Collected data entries
##############################
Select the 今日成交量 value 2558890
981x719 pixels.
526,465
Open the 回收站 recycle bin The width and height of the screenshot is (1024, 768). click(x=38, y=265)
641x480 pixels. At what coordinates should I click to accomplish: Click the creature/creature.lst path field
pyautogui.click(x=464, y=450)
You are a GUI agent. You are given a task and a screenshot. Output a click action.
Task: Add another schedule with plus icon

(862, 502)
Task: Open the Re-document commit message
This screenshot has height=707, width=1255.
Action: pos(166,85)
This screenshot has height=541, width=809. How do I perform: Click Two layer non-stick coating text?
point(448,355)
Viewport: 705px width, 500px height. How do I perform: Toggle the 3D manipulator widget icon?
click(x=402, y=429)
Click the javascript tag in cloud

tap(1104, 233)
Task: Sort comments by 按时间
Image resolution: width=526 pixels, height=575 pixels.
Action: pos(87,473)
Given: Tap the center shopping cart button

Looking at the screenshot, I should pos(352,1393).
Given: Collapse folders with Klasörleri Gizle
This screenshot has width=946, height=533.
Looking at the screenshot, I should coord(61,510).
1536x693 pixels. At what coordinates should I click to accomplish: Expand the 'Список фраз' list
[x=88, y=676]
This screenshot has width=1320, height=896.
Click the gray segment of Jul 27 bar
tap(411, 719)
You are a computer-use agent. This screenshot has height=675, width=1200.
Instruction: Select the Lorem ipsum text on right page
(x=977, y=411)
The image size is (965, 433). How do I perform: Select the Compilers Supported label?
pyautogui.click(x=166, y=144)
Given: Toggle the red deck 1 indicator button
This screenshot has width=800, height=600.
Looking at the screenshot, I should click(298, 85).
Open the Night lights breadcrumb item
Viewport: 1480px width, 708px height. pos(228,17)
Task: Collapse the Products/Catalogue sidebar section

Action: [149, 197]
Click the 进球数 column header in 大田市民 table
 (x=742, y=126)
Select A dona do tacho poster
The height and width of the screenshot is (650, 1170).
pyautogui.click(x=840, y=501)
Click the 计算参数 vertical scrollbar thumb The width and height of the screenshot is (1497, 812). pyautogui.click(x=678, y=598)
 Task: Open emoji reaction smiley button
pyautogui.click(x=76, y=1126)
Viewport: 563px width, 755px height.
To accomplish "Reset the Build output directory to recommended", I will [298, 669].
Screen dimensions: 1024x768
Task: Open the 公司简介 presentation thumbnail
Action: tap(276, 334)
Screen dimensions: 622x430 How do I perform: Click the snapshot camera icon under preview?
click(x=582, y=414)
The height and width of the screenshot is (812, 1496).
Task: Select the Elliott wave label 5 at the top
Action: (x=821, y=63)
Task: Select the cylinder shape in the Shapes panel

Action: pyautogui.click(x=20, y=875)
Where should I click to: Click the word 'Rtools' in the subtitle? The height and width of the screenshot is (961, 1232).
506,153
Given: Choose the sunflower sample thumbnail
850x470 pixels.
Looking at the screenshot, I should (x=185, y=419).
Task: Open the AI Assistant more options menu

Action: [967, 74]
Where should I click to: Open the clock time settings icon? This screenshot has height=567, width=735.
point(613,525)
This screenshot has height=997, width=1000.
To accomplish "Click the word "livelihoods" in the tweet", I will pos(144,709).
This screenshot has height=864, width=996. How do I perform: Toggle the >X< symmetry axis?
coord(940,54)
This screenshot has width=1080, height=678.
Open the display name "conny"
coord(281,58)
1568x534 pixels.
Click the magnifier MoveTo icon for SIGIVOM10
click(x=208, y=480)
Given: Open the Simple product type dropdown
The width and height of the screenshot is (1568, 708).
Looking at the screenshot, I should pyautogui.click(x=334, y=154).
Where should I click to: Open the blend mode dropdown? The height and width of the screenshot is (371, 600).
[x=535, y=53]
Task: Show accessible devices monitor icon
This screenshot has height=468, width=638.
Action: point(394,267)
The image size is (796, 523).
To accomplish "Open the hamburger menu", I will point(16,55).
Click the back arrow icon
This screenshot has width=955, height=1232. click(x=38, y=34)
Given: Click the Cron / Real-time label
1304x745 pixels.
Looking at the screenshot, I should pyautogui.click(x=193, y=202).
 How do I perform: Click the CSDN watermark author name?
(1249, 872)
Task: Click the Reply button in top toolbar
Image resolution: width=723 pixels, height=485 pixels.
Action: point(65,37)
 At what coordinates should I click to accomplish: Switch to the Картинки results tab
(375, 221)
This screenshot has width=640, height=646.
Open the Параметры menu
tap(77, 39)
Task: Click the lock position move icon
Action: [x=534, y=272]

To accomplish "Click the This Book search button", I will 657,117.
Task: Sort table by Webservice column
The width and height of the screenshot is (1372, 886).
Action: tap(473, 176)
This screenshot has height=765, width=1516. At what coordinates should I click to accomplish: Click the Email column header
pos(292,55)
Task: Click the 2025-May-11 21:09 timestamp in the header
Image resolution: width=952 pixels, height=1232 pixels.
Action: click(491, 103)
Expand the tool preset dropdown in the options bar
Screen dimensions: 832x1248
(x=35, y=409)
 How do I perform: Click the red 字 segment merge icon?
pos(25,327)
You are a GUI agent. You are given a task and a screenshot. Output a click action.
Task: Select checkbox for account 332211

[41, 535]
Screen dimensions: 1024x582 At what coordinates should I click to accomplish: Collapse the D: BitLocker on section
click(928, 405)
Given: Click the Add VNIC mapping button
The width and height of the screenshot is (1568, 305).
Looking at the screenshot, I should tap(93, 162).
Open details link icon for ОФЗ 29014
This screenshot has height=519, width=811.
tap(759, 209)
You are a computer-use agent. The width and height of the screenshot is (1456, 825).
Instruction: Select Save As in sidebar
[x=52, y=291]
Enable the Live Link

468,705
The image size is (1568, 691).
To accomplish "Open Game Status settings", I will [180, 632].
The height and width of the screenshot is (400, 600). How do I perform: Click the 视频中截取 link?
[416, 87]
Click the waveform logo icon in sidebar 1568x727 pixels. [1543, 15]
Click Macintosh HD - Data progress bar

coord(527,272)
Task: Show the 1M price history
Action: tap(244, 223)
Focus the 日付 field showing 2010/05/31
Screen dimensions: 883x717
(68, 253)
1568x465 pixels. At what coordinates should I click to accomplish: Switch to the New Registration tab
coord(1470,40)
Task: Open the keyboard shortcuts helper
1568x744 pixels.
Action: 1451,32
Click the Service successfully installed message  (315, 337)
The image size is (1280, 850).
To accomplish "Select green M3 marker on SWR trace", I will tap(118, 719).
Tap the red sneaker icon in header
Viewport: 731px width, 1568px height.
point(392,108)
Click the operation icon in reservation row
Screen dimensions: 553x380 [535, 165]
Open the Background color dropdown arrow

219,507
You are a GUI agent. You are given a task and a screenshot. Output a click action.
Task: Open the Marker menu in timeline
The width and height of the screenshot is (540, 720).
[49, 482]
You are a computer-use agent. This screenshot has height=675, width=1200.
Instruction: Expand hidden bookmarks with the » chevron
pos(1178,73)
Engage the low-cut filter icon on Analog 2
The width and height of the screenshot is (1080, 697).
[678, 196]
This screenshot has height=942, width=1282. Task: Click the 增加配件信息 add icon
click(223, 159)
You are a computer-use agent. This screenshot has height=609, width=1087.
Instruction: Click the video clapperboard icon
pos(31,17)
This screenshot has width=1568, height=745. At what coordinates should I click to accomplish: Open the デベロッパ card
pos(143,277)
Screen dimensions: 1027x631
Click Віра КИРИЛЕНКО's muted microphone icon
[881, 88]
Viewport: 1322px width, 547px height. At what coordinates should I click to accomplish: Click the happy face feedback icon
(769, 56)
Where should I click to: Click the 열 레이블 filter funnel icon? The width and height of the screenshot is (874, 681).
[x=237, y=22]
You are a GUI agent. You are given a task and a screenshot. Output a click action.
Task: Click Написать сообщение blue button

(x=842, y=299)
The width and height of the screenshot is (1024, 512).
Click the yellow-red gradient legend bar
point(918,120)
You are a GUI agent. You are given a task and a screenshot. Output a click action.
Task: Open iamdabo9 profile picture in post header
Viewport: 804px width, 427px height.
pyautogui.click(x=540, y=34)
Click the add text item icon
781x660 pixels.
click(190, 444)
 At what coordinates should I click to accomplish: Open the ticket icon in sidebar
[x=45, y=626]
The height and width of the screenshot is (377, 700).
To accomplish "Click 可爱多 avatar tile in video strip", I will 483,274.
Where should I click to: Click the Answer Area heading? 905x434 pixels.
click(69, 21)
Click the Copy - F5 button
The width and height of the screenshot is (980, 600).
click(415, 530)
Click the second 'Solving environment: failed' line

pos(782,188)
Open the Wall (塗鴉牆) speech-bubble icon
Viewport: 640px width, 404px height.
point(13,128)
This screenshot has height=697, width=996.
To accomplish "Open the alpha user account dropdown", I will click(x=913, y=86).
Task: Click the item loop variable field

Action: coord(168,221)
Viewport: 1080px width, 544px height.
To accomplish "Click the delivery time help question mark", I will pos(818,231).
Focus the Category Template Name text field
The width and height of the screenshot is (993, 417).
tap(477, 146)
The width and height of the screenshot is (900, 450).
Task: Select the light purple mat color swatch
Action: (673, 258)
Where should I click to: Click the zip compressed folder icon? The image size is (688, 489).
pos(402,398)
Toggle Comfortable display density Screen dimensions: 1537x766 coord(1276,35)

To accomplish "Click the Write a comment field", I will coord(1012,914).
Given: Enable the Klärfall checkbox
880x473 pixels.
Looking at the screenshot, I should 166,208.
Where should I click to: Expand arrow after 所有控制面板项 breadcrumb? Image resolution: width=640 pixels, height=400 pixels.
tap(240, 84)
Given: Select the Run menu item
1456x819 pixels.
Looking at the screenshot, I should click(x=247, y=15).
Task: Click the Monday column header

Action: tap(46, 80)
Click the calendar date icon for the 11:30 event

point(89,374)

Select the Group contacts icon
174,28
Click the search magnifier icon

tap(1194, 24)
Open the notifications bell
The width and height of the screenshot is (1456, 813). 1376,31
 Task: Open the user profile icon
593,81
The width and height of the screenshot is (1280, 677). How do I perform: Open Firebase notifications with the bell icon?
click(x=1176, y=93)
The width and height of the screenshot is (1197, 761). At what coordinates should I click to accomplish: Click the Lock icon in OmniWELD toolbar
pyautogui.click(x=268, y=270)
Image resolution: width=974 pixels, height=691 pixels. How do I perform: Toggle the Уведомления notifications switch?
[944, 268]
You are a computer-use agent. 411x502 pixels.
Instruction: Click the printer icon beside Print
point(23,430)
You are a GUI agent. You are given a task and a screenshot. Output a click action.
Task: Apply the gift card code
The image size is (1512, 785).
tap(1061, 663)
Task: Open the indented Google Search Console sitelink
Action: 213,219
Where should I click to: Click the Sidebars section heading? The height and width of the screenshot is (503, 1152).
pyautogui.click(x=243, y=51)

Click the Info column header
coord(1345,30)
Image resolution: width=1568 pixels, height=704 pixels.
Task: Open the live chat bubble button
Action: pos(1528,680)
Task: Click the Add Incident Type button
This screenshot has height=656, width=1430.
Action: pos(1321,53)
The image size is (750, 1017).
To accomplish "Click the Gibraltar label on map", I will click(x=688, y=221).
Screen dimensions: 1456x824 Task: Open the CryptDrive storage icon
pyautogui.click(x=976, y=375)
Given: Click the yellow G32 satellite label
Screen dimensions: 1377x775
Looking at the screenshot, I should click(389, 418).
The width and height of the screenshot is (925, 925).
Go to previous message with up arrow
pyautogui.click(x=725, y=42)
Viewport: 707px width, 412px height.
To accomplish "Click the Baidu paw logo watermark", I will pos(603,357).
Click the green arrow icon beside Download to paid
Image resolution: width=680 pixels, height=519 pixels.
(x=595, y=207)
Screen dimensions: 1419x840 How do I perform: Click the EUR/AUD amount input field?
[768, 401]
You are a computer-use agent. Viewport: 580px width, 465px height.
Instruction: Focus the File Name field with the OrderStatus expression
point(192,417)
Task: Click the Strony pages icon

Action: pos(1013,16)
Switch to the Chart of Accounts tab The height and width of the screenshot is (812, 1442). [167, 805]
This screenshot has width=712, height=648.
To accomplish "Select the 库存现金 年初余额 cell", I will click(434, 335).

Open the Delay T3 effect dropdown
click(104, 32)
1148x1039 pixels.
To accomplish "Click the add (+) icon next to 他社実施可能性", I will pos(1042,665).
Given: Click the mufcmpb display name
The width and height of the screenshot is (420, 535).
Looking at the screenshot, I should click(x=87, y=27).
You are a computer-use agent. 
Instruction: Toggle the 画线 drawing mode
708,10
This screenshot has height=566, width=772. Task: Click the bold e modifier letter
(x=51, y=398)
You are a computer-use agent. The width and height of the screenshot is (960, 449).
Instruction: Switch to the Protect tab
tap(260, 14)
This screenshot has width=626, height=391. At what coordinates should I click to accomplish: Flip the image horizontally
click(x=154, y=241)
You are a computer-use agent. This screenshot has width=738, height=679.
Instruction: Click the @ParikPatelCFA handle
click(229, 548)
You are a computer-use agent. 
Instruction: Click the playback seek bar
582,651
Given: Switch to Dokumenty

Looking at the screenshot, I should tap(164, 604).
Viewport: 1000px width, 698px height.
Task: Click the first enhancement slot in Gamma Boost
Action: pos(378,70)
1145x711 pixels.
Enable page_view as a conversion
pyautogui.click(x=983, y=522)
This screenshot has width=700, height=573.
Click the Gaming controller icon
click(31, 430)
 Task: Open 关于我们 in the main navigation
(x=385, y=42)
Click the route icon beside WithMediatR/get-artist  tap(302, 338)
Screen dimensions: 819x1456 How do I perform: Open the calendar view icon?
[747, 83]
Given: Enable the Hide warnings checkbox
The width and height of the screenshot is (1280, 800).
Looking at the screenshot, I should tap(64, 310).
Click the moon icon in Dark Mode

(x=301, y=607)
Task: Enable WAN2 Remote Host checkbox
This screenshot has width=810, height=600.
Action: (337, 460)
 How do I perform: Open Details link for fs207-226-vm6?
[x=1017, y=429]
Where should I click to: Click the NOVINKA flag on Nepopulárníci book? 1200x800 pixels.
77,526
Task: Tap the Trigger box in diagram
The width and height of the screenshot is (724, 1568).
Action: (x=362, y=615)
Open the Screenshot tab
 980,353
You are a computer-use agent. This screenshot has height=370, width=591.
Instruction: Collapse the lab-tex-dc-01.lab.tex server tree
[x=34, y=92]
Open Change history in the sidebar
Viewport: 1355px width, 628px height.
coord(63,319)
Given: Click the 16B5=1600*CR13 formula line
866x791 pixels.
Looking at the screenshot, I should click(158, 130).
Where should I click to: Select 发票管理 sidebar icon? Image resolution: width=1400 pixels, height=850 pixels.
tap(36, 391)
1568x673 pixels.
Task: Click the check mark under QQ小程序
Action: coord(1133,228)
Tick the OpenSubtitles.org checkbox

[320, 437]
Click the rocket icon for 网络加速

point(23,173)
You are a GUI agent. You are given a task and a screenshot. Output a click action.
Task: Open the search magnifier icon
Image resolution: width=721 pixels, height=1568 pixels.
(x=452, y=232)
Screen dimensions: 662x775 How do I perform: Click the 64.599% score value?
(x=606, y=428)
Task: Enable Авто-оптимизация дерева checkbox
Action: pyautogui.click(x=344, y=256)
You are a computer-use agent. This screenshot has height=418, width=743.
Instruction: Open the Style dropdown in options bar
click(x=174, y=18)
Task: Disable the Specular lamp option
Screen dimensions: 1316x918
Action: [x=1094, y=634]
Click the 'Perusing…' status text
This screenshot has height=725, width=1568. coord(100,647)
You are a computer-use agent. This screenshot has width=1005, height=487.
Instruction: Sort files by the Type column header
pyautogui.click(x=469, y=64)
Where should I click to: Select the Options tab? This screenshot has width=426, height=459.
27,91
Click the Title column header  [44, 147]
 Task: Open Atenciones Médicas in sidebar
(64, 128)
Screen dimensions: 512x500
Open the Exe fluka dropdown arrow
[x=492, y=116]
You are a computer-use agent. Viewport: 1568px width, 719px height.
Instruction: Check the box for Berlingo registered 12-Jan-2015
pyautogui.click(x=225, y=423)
##############################
### EXERCISE BRIEF
Please give again the lines above between the line holding "Switch to the Chart" and the line holding "1148x1039 pixels.", inclusive, exactly as they are and with nothing added.

### ANSWER SPACE
Switch to the Chart of Accounts tab The height and width of the screenshot is (812, 1442). [167, 805]
This screenshot has width=712, height=648.
To accomplish "Select the 库存现金 年初余额 cell", I will click(434, 335).

Open the Delay T3 effect dropdown
click(104, 32)
1148x1039 pixels.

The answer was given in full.